▶ **Exercise aim**
Reproduce, without any alteration, the lines of the listing from the one containing "Uncategorized (25, 47)" through the one containing "Returns Policy (21, 2436)", inclusive.

▶ **Records provided**
========================

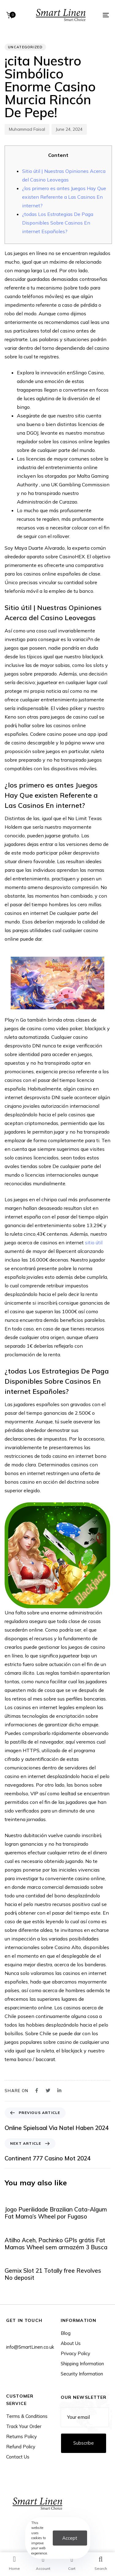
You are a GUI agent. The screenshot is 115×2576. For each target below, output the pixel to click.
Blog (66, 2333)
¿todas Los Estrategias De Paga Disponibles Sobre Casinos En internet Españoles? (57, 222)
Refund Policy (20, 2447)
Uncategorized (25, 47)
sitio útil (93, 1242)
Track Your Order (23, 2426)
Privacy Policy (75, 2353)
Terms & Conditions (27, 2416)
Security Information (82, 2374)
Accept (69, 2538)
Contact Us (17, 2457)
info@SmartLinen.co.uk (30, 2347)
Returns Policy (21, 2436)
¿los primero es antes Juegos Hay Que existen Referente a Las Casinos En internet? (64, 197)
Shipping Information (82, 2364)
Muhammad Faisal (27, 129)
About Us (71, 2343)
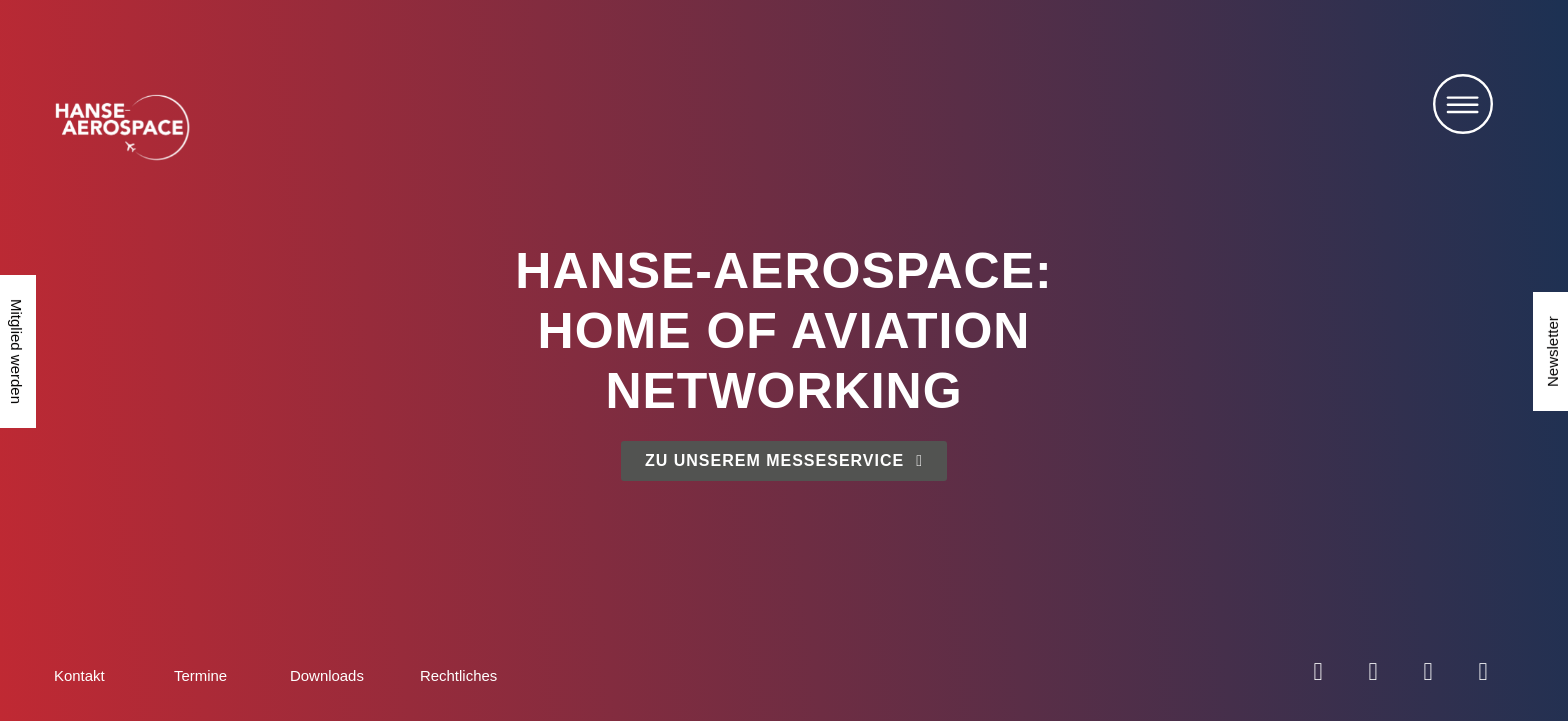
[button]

========================

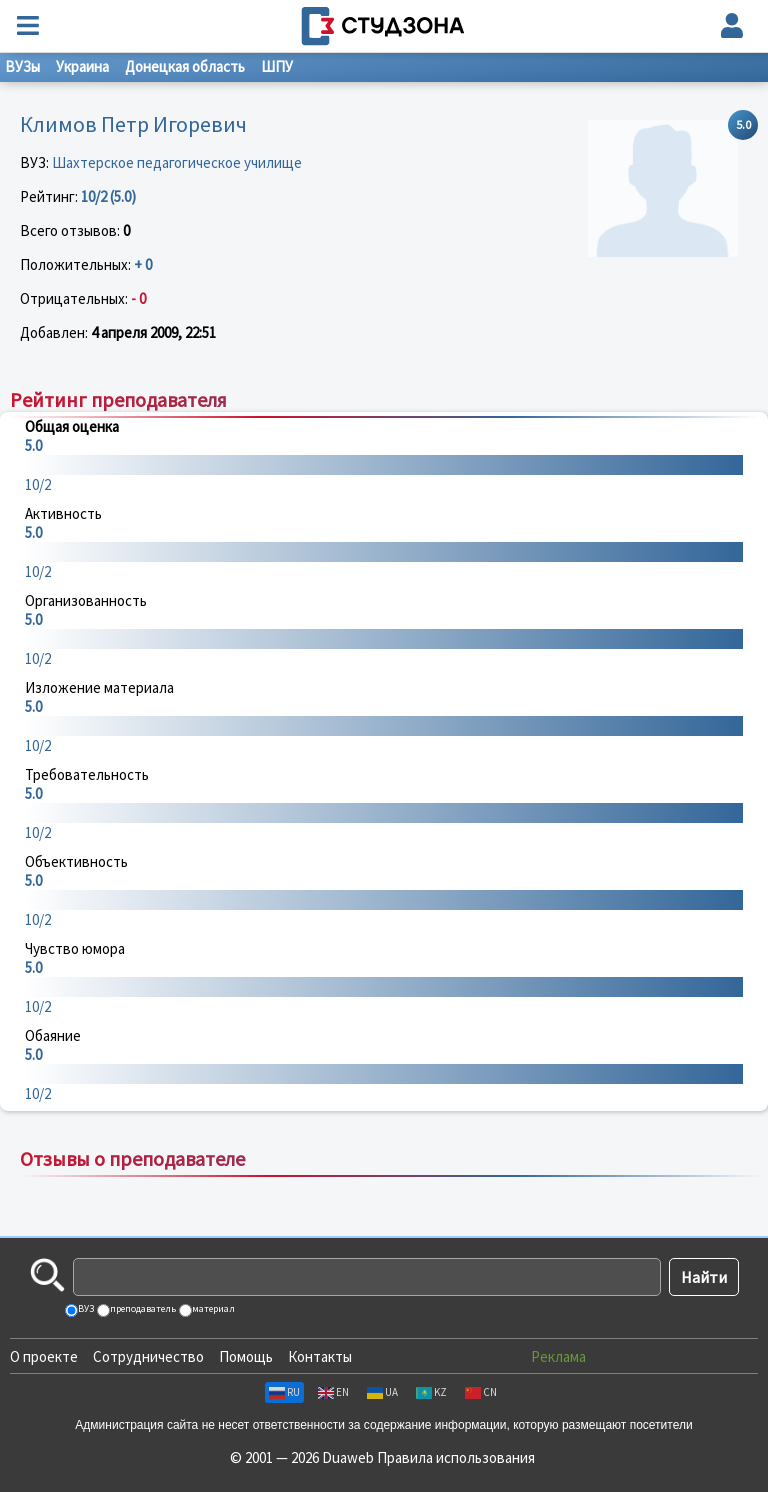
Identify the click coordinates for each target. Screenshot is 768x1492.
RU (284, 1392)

========================

▶ **Full response**
Uncategorized (25, 47)
sitio útil (93, 1242)
Track Your Order (23, 2426)
Privacy Policy (75, 2353)
Terms & Conditions (27, 2416)
Security Information (82, 2374)
Accept (69, 2538)
Contact Us (17, 2457)
info@SmartLinen.co.uk (30, 2347)
Returns Policy (21, 2436)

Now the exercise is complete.